Vaks PM est une application web de gestion de projet, multi-utilisateurs et auto-hébergée. Une fois en service, la responsabilité quotidienne de son exploitation se ramène à un petit nombre d'activités récurrentes, chacune traitée par une section de ce guide :

L'architecture compte pour chacune de ces activités. Les services applicatifs, api, web et worker, sont sans état : ils ne détiennent aucune donnée durable et peuvent être démarrés, arrêtés et répliqués librement. Tout l'état durable réside dans trois magasins sous-jacents : PostgreSQL (la base de données relationnelle), Redis (cache et file de jobs) et un stockage objet compatible S3 (Simple Storage Service, les fichiers téléversés). L'exploitation se divise donc nettement entre préoccupations sans état, comme les mises à jour, la mise à l'échelle et la santé, et préoccupations avec état, comme la sauvegarde et la restauration. Voir Architecture pour le tableau complet.

Glossaire

Sigles utilisés dans ce guide, définis une fois ici pour référence.

TermeSignification
RPORecovery Point Objective (objectif de point de reprise) : la quantité maximale de perte de données qu'une organisation est prête à tolérer après un incident, exprimée comme une durée (par exemple « au plus 15 minutes de travail »). Un RPO plus petit signifie des sauvegardes plus fréquentes.
RTORecovery Time Objective (objectif de temps de reprise) : la durée cible d'une restauration, c'est-à-dire le temps qu'il peut falloir pour remettre le service en route après un incident. Le RPO porte sur combien on perd ; le RTO porte sur combien de temps dure la reprise.
PITRPoint-In-Time Recovery (restauration à un instant précis) : restaurer la base de données à un moment choisi (par exemple la seconde précédant une commande malheureuse), plutôt qu'au moment de la dernière sauvegarde complète.
WALWrite-Ahead Log (journal des écritures anticipées) : le journal de PostgreSQL, dans lequel chaque changement est consigné avant que les tables ne soient touchées. L'archivage continu du WAL est ce qui rend la PITR possible.
S3Simple Storage Service : une interface de stockage objet, d'origine Amazon, devenue un standard de fait de l'industrie. Vaks PM stocke les fichiers téléversés dans un magasin compatible S3 qu'il héberge lui-même.
SPASingle-Page Application (application monopage) : le front-end navigateur (le service web), un ensemble de ressources statiques qui fait tourner l'interface utilisateur dans le navigateur et dialogue avec l'API.
JWTJSON Web Token : un jeton de session signé émis après la connexion ; il porte l'identité de l'utilisateur et du tenant pour que l'API puisse autoriser chaque requête.
Autres abréviations rencontrées au passage : SSH (Secure Shell, un protocole d'administration distante chiffré), HA (High Availability, haute disponibilité, une topologie qui survit à la perte d'un seul hôte), DB (base de données), DR (disaster recovery, reprise après sinistre), et KEK/DEK (les clés de chiffrement de clé / de chiffrement de données décrites sous Sauvegardes chiffrées).

Paliers de sauvegarde

Vaks PM n'impose pas une politique de sauvegarde unique. Il propose un ensemble de paliers, chacun acceptant une quantité différente de perte de données (un RPO différent) à un coût de stockage différent. Une organisation choisit le palier qui correspond à la perte de données qu'elle peut tolérer. Chaque palier repose uniquement sur des outils livrés avec PostgreSQL, donc aucun logiciel de sauvegarde tiers n'est requis.
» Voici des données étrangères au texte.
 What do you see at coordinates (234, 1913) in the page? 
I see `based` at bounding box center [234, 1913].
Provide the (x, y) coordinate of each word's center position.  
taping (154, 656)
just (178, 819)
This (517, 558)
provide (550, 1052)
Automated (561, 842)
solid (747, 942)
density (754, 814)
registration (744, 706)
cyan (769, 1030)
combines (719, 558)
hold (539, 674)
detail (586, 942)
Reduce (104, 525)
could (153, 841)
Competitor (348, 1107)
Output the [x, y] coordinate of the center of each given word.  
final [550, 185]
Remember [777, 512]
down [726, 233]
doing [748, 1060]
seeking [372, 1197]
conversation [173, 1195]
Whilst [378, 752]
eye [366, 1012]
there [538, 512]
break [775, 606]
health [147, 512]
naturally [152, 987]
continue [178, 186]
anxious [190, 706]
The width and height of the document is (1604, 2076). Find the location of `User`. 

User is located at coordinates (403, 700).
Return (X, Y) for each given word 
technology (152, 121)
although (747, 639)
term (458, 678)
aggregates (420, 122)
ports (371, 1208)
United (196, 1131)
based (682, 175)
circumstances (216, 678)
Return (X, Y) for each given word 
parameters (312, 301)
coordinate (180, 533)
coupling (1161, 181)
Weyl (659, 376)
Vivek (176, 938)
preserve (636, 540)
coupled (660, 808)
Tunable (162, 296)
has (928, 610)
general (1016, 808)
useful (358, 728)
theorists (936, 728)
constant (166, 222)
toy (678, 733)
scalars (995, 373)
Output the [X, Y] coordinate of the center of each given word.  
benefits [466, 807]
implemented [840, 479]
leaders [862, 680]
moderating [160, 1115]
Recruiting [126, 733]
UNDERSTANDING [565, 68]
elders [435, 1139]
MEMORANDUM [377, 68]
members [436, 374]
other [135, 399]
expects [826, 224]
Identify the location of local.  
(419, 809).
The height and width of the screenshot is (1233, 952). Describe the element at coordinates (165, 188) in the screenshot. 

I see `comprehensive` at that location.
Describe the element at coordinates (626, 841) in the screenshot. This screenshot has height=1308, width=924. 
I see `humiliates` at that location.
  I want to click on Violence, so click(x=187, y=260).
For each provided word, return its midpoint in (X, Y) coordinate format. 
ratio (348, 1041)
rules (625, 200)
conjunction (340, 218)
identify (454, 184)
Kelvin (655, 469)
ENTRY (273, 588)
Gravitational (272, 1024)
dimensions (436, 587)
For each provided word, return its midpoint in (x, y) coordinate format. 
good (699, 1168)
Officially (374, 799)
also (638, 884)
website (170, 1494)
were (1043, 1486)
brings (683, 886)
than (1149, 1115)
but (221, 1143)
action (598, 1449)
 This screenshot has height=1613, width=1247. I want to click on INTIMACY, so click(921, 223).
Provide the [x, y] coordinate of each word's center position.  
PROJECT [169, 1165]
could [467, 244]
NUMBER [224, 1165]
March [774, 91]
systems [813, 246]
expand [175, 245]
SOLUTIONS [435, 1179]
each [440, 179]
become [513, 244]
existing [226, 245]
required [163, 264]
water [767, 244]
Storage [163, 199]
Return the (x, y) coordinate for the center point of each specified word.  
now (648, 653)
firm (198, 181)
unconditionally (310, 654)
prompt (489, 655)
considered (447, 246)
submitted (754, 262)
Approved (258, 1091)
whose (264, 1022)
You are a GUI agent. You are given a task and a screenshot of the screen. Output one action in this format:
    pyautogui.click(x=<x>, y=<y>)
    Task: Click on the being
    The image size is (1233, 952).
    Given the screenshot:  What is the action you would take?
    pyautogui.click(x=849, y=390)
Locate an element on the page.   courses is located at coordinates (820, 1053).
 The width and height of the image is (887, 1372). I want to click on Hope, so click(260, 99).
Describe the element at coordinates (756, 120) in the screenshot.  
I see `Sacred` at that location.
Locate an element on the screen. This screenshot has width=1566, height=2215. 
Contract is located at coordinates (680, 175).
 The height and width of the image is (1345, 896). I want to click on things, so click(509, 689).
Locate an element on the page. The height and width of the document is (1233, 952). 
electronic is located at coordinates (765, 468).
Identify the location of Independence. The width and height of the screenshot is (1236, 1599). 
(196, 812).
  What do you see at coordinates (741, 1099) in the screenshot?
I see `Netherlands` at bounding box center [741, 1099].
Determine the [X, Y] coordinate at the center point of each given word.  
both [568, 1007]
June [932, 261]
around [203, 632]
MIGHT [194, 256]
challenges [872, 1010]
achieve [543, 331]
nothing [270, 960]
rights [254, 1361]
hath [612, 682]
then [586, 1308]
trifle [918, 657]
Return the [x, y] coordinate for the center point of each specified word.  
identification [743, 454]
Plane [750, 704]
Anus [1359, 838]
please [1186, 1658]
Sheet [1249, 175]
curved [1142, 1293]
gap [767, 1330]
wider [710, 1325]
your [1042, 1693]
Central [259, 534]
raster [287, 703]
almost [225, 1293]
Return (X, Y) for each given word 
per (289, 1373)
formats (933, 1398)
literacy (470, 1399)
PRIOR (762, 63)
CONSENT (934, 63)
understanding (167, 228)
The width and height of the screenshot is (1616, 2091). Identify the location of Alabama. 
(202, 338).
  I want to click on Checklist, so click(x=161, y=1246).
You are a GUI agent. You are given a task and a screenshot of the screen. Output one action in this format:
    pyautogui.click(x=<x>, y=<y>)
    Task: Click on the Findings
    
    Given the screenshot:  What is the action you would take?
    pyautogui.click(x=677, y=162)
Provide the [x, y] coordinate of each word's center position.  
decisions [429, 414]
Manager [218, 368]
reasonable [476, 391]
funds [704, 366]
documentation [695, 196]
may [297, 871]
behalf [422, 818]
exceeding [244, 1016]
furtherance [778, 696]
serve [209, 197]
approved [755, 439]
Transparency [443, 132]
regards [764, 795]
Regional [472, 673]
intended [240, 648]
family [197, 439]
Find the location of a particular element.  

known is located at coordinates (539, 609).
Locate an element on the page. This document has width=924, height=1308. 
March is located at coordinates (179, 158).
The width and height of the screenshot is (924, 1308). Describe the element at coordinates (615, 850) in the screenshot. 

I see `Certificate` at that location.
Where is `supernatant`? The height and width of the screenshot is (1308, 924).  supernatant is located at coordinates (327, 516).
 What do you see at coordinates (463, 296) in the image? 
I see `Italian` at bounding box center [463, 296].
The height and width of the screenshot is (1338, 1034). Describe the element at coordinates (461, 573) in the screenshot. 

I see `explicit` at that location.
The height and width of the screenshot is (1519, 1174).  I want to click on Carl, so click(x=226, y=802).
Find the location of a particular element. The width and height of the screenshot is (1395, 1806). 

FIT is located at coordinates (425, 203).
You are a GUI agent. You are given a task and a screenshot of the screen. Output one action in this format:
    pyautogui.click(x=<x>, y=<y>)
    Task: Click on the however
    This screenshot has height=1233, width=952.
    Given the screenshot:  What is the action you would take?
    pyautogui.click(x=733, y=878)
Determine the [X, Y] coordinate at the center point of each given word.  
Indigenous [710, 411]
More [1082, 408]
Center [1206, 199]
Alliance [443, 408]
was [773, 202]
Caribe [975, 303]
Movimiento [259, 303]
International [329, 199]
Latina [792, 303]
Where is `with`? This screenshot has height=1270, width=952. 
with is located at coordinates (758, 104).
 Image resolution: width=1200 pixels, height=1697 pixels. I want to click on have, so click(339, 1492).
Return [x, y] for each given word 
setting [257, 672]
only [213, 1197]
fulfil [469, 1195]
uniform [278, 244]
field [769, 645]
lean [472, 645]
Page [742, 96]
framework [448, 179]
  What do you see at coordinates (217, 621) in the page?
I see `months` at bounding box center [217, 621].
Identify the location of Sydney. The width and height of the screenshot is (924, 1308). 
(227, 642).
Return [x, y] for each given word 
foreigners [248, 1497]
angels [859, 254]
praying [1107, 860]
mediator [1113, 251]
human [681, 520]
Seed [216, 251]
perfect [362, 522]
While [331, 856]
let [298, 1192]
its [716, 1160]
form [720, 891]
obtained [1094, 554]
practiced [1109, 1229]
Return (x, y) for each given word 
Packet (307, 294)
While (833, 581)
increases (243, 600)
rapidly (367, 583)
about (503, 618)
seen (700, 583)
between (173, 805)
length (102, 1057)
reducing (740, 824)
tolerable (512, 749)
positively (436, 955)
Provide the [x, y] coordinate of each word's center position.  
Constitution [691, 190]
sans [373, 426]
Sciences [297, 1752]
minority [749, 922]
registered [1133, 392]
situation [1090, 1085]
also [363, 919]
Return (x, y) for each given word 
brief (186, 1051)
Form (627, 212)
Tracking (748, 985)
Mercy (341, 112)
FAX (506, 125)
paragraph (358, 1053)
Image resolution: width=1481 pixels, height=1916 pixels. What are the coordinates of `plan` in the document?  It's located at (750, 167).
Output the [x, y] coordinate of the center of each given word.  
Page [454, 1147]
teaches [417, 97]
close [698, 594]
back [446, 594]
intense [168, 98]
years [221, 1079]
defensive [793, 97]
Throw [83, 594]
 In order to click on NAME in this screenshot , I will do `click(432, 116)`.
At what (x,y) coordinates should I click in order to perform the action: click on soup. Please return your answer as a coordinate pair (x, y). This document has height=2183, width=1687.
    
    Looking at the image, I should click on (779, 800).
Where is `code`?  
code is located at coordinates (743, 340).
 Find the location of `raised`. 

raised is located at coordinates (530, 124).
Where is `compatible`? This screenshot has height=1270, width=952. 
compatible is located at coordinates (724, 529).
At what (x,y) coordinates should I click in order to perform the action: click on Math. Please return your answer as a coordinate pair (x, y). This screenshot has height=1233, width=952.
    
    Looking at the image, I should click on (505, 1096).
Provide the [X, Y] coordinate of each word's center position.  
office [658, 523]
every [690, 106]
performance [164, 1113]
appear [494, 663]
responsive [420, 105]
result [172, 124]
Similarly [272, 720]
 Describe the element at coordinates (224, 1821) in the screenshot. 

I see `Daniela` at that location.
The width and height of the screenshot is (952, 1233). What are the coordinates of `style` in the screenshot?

Le palier base de données est, en production, répliqué sur plusieurs hôtes pour la disponibilité. La réplication n'est pas une sauvegarde : un DELETE erroné, un changement corrupteur ou un rançongiciel se propage à toutes les répliques en quelques millisecondes, donc trois copies saines deviennent trois copies du dommage. Ce sont les vraies sauvegardes, conservées dans le temps avec au moins une copie hors du cluster, qui protègent contre les erreurs logiques. Les paliers ci-dessous fournissent exactement cela.

Les trois paliers sont cumulatifs, chacun s'appuyant sur le précédent. La plupart des organisations démarrent au palier 1 et ne montent que si perdre une journée de travail est inacceptable.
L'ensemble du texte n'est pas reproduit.